Scania puede decir que el camión eléctrico más largo del mundo es un desarrollo propio de la mano de LBC Frakt y el proyecto TREE que impulsa este tipo de vehículos pesados.
El camión eléctrico más largo del mundo inició sus pruebas en campo, lo que remarca que la electrificación del transporte pesado ya está en el siguiente nivel. Este hecho se da gracias a un producto de Scania en colaboración con la empresa transportista sueca LBC Frakt, Stora Enso y el proyecto TREE.
Y es justamente este proyecto TREE que se lleva a cabo con el apoyo de Innova a través de FFI (Vehicle Strategic Research and Innovation) y otros 23 socios que dio vida al camión eléctrico más largo del mundo, ya que fomenta el desarrollo de flotas de vehículos que puedan reducir las emisiones de dióxido de carbono en Suecia.

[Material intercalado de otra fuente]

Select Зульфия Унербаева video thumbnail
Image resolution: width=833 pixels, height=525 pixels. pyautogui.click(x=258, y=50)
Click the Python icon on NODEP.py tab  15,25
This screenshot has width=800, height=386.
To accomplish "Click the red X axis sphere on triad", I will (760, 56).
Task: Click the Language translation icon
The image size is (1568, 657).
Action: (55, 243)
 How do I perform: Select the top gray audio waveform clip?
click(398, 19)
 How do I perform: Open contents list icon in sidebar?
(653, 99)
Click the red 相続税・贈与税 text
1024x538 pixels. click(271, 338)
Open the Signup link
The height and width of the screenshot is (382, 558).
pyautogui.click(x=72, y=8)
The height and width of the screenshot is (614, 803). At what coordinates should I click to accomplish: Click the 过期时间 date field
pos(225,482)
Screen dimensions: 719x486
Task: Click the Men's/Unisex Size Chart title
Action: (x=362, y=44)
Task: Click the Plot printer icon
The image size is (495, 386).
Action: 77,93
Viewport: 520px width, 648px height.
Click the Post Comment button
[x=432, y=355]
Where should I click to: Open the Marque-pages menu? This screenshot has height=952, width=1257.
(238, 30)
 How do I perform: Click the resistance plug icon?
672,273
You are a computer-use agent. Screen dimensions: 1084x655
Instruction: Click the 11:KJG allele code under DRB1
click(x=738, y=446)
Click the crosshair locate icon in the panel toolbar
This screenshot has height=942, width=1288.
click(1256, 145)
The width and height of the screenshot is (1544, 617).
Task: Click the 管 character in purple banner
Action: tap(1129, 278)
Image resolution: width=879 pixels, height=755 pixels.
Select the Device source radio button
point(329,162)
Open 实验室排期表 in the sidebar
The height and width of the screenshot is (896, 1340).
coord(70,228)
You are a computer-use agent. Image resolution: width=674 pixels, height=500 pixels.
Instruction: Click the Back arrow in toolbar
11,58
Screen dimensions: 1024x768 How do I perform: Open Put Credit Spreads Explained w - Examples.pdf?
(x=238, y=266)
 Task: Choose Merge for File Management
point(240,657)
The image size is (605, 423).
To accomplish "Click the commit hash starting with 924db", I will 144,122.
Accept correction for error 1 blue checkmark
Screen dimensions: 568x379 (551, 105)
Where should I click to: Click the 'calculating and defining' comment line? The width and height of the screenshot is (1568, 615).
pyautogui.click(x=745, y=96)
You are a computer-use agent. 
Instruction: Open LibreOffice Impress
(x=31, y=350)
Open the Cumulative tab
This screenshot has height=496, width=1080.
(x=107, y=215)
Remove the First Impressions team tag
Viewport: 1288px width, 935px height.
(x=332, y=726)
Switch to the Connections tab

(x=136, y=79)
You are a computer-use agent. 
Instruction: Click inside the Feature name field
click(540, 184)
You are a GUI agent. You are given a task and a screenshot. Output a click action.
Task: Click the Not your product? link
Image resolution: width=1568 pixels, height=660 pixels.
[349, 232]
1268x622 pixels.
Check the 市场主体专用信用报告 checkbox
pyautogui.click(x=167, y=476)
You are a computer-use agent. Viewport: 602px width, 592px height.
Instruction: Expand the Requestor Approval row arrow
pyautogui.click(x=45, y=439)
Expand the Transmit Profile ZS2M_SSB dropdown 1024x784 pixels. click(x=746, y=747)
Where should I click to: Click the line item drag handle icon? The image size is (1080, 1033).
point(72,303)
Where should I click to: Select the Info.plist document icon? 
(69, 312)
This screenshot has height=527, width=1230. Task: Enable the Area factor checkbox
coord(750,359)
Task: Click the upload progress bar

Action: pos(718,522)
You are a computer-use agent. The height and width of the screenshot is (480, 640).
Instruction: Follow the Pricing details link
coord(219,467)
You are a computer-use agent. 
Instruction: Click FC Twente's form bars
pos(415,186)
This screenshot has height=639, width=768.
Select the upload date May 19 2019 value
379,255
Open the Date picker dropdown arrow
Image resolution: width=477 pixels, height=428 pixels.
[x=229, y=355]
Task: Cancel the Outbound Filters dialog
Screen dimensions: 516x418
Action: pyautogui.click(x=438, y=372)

Scania R450E, el camión eléctrico más largo hasta el momento
El responsable de trasladar este bitren para ser considerado el camión eléctrico más largo del mundo en operación en carretera es un Scania R450E de última generación. Sobre la base del modelo convencional a diésel 6×4, suma el sistema de propulsión eléctrica mediante un motor de 450 kW y un pack de baterías de 628 kWh con el que a carga completa logra recorrer hasta 200 km sin repostar.
Esta unidad es parte de una flota de eléctricos que operarán dentro de la industria forestal de Värmland, Suecia. Desde LBC Frakt, empresa responsable de tener a cargo al camión eléctrico más largo del mundo hasta el momento, afirman: “queremos mostrar cómo se puede implementar la electrificación desde una perspectiva de sistemas para crear soluciones de transporte más sostenibles”.
En total, contado la cabeza tractora más los dos semirremolques, el camión eléctrico más largo del mundo mide 33,5 metros y cumple su función en lo que respecta a aplicaciones de logística maderera, transportando astilla desde los aserraderos regionales hasta la fábrica de cartón de Stora Enso en Skoghall, a las afueras de Karlstad.
Pero no todo recae en la longitud de este bitren. Gracias a su extrema capacidad de carga, de hasta 94 toneladas, puede transportar un 36% más por trayecto que un camión convencional, haciendo que el transporte sea más eficiente y se vean reducidas aún más las emisiones en hasta 1.000 toneladas al año. Otro claro ejemplo de esto es Volvo CE y sus dumpers articulados A30 y A40 para canteras y construcción también eléctricos.
Las diferentes misiones del camión eléctrico más largo del mundo y del resto de las unidades a batería que se insertan en el proyecto dentro de la industria forestal tienen como objetivo electrificar toda la cadena de transporte, desde el bosque hasta la industria.
“Debemos crear un modelo que también pueda aplicarse a otras industrias. La hipótesis es que si la electrificación funciona en el complejo entorno de la industria forestal, también se puede implementar en muchas otras áreas. Estamos trabajando juntos para el futuro”, afirma Anders Lööf, CEO de LBC Frakt.